Noch einen Schritt weiter geht der Wendhausener Max Martensen: „Ich würde es begrüßen, wenn es ein örtliches Konzept hinsichtlich der baulichen und verkehrlichen Entwicklung gäbe. Darüber könnte geklärt werden, wie sich ein Ort entwickeln sollte."

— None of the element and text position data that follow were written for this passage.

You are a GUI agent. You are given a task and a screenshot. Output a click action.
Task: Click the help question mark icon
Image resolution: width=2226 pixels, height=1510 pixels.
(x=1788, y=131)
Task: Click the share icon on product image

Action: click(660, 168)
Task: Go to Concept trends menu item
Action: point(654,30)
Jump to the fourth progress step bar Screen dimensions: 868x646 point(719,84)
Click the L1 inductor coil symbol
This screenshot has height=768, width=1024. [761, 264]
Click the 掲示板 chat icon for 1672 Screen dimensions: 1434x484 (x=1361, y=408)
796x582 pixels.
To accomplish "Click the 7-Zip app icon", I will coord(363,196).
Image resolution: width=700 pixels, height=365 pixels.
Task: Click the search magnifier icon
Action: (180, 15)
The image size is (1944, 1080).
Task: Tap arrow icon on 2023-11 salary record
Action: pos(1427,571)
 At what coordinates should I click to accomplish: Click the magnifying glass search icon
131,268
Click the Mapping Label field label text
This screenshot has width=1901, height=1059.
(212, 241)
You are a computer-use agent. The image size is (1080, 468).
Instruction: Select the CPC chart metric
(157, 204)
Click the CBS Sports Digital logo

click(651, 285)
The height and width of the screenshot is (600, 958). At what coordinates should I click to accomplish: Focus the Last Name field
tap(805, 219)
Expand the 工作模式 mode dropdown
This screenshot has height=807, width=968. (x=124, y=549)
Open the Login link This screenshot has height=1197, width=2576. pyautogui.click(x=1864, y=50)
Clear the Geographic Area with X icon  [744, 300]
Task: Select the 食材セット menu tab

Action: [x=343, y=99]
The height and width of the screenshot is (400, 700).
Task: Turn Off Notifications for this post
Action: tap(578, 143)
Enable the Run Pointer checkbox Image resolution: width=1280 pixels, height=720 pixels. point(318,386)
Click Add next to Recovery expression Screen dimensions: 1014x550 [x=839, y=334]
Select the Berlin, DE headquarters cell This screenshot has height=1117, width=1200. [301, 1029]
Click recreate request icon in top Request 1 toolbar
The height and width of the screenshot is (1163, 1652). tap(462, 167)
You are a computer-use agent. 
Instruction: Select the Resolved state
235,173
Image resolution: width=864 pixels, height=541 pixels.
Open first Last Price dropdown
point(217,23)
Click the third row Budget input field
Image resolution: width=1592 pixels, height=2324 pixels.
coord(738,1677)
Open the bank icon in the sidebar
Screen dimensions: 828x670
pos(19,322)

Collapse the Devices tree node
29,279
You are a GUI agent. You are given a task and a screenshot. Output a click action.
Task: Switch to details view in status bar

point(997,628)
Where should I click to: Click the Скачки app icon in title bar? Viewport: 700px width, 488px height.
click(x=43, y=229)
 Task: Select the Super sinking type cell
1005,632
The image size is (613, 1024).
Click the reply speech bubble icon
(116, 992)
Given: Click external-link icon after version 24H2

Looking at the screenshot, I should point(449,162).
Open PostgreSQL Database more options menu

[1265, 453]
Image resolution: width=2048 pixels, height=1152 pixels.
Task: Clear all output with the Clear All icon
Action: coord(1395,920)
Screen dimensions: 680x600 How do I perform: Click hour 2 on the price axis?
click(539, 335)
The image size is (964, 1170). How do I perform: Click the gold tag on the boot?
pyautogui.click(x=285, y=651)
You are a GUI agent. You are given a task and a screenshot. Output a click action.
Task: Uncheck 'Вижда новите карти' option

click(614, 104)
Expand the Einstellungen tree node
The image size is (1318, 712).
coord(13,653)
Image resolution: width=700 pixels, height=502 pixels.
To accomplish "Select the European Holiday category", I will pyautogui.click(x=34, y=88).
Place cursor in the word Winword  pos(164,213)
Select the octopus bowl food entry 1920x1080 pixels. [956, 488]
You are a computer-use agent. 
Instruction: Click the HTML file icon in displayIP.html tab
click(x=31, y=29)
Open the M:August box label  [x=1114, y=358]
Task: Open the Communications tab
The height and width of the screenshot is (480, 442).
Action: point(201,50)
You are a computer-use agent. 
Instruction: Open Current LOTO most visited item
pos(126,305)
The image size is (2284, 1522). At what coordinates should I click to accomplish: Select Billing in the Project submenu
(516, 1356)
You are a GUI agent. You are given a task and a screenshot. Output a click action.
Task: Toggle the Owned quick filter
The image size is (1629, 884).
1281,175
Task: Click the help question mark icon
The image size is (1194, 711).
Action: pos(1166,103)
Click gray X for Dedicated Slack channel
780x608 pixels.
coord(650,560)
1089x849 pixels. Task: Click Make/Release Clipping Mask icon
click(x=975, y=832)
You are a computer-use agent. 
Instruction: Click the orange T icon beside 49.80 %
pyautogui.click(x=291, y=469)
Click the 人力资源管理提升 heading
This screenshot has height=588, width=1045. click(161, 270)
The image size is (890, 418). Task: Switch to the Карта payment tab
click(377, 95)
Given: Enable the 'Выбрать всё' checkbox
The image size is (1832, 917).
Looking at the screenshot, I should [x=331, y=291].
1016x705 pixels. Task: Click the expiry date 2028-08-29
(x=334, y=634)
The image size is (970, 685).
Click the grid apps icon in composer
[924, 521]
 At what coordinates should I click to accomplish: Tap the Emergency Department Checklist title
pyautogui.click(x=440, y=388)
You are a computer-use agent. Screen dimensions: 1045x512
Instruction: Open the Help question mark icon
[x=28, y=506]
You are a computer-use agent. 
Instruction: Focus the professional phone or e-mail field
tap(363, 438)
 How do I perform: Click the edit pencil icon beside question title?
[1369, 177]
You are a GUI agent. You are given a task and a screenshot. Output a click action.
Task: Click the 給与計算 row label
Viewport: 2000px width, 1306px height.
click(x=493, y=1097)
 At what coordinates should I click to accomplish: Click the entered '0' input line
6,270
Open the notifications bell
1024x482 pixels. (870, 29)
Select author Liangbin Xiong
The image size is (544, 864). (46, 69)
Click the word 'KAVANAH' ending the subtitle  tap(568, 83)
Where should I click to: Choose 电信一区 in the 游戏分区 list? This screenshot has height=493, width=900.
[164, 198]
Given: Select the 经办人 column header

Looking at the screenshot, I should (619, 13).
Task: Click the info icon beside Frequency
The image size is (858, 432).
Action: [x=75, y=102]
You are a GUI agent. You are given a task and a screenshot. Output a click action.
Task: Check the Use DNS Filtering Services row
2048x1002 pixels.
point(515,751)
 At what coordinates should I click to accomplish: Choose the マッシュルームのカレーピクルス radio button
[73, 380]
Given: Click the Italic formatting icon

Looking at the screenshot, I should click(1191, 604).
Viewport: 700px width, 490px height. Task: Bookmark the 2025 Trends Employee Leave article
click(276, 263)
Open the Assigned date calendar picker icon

Leitbild-Workshops als Möglichkeit

Solch ein Dorfentwicklungskonzept könnte der jeweilige Ortsrat erarbeiten. In der Diskussion ist als weitere Möglichkeit, das Ganze breiter aufzustellen, um mehr Akzeptanz zu erwirken. Wohin und wie sich ein Dorf entwickeln sollte, diese Fragen könnten beispielsweise im Rahmen von Leitbild-Workshops, wie sie aktuell gerade in Flechtorf und Lehre laufen, beantwortet werden. An diesen von Experten moderierten Workshops nehmen Vertreter aus unterschiedlichsten Bereichen einer Dorfgesellschaft teil.